= Roberto Benitez =

American boxer

Roberto Benitez (born July 30, 1980, in Brooklyn, New York) is a professional boxer from the United States.

==Amateur career==
Benitez was a highly decorated amateur boxer, and was a four-time United States Amateur champion, winning at Flyweight (1999, 2000, 2001) and Bantamweight (2004). Benitez also won two National Golden Gloves title at Flyweight (1997, 1999).

===Amateur highlights===
- In 1998 won the Goodwill Games Gold Medal.
- Won the Olympic trials in the 125 lbs division in 2004 but failed to qualify for the Olympic games.
- Won a gold medal in the 1996 US Junior Olympics at 112 lbs.
- Won a gold medal in 1996 at Junior Olympics International tournament at 112 lbs.
- Won a bronze medal in the 1997 United States championships at 112 lbs.
- Won a gold medal in the 1997 US Junior championships at 112 lbs.
- Won a bronze medal in the 1997 Muhammad Ali Cup at 112 lbs.
- Gold medalist in the 1997 National Golden Gloves at 112 lbs.
- Won a bronze medal in the 1998 United States championships at 112 lbs.
- Won a silver medal in the 1998 Goodwill games at 112 lbs.
- Won a gold medal in the 1999 National Golden Gloves at 112 lbs.
- Won a gold medal in the 2000 United States championships, beating Jose Navarro and Gabriel Elizondo.
- Competed in the Americas Olympic qualifiers representing the Dominican Republic, but losses to Andrew Koomer and Omar Narvaez meant he failed to qualify.
- Won 2001 United States Challenge tournament at 112 lbs. Won gold medal in the 2001 United States championships at 112 lbs.
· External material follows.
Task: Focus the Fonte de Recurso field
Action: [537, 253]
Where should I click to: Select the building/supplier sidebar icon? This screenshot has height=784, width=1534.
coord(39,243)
Competed in the 2001 World championships.
- Won a silver medal in the 2002 United States championships at 112 lbs, losing to Raul Martinez.
- Won a silver medal in the 2002 National Golden Gloves at 112 lbs, losing to Ron Siler.
- Won a gold medal in the 2003 American Boxing Classics Tournament at 112 lbs.
- Won a silver medal in the 2003 United States championships at 112 lbs, losing to Raul Martinez.
- Won a bronze medal in the 2003 National Golden Gloves at 112 lbs, losing to Ron Siler.
- Won a gold medal in the 2004 championships at 119 lbs.

==Olympics==
Benitez competed in the 2000 US Olympic Trials, beating Jose Aguiniga, Rasheem Jefferson, losing to Jose Navarro, beating Aguiniaga again but losing to Jose Navarro in a box-off.
Benitez won the 2004 US Olympic trials at 119 lbs beating Miguel Albares, Eric Hunter, Sergio Ramos and Torrence Daniel then beating Hunter in a box-off. Benitez then lost in the Americas Olympic qualifiers to Juan Manuel Lopez at 54 kg.

==Pro career==
Benitez turned professional in 2005 and won his first five bouts. He then was absent from the ring before returning in late 2009 with a victory.